AIM OF THE TASK: Rewrite the entries starting at the line that contains "This screenshot has height=720, width=1280." and ending at the line that contains "This screenshot has width=1024, height=603.", replacing "screenshot" with "image" and changing nothing else.
—————
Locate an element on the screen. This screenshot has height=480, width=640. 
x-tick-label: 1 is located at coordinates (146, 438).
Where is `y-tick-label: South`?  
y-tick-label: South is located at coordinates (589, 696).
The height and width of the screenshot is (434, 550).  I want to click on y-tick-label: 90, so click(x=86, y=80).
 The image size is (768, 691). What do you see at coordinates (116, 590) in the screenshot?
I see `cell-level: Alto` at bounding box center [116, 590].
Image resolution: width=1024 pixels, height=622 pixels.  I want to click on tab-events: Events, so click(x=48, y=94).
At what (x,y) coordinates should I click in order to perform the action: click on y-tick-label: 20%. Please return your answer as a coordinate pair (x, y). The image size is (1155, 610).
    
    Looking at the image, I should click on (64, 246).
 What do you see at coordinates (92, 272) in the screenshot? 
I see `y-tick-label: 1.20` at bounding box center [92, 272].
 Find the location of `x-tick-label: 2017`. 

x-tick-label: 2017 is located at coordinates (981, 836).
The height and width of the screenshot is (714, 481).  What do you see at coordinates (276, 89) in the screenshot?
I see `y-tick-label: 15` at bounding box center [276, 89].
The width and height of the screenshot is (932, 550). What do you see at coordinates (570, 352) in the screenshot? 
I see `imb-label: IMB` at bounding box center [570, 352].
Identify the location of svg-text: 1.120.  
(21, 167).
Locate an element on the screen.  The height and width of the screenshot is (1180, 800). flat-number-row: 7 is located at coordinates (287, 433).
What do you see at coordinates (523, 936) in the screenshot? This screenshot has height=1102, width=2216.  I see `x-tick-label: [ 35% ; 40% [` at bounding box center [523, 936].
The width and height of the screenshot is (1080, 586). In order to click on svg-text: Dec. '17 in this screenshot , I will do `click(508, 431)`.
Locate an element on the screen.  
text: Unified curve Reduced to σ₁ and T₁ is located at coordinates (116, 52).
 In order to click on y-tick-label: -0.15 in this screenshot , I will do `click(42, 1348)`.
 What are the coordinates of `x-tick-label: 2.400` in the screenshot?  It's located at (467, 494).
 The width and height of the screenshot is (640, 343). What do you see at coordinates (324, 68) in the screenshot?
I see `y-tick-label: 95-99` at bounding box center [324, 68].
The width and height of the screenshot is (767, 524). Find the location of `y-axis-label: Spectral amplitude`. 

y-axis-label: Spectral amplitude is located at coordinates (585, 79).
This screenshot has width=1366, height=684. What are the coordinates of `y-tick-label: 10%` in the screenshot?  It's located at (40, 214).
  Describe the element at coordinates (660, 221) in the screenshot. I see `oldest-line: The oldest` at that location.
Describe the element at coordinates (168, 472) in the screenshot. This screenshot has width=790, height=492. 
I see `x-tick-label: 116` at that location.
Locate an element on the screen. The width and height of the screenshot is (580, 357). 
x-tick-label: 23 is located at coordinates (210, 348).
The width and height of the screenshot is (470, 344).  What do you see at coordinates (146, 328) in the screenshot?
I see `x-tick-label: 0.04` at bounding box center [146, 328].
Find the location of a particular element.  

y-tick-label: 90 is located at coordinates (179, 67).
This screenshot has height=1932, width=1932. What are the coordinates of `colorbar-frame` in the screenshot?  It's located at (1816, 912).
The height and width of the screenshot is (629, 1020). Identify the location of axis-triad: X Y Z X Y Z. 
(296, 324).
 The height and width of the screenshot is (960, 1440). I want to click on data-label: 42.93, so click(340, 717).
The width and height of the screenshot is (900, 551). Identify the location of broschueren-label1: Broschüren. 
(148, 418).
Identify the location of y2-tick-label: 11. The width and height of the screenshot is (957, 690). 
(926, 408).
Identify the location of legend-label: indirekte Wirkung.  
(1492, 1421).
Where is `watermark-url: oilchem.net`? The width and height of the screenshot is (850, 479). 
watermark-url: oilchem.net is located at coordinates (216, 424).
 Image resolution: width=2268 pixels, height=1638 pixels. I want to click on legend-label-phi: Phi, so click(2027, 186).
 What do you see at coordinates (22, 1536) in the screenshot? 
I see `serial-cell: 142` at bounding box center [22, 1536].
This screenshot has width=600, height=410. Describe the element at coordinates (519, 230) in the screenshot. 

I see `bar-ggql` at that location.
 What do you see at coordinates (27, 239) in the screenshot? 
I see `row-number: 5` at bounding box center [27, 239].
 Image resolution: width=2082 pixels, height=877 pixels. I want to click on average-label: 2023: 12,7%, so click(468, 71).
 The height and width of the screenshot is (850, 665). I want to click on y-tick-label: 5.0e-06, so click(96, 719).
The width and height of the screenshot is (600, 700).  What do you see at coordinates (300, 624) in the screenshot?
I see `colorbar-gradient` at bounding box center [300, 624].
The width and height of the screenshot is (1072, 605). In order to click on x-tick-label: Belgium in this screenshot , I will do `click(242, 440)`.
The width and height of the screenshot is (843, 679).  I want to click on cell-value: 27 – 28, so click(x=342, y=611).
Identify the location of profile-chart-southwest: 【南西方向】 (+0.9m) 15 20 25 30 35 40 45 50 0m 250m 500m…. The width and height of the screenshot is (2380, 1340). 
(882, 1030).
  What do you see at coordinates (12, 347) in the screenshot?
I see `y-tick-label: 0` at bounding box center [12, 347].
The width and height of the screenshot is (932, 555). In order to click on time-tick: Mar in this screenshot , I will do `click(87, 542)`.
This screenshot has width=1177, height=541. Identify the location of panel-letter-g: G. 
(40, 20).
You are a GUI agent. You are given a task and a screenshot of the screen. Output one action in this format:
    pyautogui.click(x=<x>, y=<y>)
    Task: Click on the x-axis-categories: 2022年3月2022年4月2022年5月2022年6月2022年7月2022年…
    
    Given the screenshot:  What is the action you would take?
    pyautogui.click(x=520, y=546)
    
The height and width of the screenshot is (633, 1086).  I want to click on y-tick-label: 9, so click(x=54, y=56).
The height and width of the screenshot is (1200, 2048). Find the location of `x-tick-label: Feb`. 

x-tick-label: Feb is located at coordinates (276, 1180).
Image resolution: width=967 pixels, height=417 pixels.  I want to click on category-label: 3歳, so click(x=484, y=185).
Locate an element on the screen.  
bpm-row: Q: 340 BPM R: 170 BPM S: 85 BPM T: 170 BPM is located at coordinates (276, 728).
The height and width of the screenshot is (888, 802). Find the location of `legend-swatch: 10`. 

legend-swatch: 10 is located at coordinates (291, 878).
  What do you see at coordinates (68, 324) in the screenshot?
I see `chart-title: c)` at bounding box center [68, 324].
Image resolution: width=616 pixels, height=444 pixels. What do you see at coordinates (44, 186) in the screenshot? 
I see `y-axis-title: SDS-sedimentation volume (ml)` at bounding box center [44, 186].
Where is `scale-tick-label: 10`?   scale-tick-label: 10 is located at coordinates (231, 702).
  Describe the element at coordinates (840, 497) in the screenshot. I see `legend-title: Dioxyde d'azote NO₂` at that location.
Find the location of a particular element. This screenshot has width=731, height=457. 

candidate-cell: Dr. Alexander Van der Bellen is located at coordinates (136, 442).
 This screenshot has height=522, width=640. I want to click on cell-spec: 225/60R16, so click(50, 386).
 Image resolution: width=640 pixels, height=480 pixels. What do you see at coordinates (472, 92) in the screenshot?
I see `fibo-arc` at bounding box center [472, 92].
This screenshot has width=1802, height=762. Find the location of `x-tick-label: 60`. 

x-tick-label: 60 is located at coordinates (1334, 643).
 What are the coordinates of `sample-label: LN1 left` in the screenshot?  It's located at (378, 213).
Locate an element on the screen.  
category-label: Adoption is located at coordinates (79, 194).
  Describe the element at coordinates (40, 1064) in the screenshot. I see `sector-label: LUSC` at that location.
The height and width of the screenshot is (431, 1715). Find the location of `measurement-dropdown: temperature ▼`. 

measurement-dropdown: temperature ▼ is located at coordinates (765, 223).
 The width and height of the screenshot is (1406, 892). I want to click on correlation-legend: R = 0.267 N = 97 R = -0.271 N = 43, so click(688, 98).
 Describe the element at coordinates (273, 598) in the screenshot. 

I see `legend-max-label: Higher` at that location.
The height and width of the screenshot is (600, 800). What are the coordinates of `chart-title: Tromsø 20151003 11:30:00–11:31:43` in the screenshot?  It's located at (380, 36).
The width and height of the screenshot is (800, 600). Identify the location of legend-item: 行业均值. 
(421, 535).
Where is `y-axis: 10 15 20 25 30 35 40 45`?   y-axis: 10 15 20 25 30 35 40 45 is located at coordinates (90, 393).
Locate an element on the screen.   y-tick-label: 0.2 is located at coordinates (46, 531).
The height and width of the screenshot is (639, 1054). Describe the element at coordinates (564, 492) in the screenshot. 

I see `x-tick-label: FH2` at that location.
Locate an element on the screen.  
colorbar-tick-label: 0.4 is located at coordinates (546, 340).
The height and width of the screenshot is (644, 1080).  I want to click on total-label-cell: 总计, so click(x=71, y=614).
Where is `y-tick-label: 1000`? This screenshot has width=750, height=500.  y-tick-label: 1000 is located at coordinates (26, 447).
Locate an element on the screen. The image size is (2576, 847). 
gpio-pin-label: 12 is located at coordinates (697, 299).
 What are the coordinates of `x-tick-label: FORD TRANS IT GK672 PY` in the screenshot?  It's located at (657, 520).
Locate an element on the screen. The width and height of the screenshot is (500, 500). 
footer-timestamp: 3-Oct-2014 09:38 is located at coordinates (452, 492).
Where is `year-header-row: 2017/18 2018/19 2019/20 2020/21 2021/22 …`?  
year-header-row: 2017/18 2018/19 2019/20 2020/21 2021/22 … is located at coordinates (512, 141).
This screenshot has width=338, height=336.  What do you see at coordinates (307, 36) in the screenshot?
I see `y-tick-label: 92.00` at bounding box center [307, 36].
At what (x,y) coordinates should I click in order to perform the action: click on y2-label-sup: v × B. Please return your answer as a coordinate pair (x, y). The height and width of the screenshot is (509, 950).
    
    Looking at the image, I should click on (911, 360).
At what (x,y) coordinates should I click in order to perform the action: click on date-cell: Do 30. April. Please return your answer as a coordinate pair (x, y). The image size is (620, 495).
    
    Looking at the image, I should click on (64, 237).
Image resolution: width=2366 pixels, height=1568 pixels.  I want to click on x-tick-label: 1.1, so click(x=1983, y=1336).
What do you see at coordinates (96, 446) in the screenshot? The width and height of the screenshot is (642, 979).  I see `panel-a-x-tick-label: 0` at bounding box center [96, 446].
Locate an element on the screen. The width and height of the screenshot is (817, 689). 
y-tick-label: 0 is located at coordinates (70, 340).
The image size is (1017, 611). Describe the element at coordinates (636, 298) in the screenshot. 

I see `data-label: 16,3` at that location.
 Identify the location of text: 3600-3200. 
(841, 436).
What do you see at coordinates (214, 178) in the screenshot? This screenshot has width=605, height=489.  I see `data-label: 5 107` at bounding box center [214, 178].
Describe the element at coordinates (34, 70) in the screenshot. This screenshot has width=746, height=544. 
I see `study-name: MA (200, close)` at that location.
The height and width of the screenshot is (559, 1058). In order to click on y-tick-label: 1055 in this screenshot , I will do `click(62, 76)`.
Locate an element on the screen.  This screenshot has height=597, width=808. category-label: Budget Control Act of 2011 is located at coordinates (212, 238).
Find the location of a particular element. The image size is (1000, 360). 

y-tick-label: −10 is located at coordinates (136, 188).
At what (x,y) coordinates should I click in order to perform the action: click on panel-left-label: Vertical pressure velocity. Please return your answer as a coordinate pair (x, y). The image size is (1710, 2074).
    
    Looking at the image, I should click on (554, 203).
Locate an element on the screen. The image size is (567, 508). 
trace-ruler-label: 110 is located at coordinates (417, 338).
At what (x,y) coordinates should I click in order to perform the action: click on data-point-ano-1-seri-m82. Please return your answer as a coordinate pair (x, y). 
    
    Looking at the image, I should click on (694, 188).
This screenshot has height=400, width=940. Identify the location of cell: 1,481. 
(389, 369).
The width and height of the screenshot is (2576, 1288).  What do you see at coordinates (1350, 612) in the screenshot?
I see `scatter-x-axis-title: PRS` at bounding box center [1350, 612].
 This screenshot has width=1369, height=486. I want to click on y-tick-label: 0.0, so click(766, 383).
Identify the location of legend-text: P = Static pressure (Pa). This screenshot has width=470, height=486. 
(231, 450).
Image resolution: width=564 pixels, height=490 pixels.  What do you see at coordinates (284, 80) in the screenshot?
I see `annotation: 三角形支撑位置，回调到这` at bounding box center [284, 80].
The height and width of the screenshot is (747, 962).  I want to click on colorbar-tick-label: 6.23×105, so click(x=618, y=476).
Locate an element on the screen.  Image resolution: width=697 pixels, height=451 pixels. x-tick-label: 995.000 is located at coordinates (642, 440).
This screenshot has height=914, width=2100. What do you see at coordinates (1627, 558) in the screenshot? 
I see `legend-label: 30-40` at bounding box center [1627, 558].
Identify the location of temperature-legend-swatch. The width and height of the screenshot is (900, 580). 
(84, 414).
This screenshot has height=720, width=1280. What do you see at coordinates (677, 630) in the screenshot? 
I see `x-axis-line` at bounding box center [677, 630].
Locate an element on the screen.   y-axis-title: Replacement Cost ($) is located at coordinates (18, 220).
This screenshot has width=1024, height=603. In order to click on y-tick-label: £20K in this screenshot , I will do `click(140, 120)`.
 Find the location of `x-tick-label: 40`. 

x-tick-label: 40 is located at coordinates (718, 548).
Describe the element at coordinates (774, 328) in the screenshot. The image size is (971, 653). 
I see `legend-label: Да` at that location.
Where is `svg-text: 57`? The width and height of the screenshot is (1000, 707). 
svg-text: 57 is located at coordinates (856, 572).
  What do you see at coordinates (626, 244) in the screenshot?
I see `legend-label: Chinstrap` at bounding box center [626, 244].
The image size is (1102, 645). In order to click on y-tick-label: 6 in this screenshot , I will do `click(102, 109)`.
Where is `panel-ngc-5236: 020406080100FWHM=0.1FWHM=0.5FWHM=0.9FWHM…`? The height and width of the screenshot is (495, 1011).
—————
TASK OUTPUT:
This image has height=720, width=1280. What do you see at coordinates (677, 630) in the image? 
I see `x-axis-line` at bounding box center [677, 630].
Locate an element on the screen.   y-axis-title: Replacement Cost ($) is located at coordinates (18, 220).
This image has width=1024, height=603. In order to click on y-tick-label: £20K in this image , I will do `click(140, 120)`.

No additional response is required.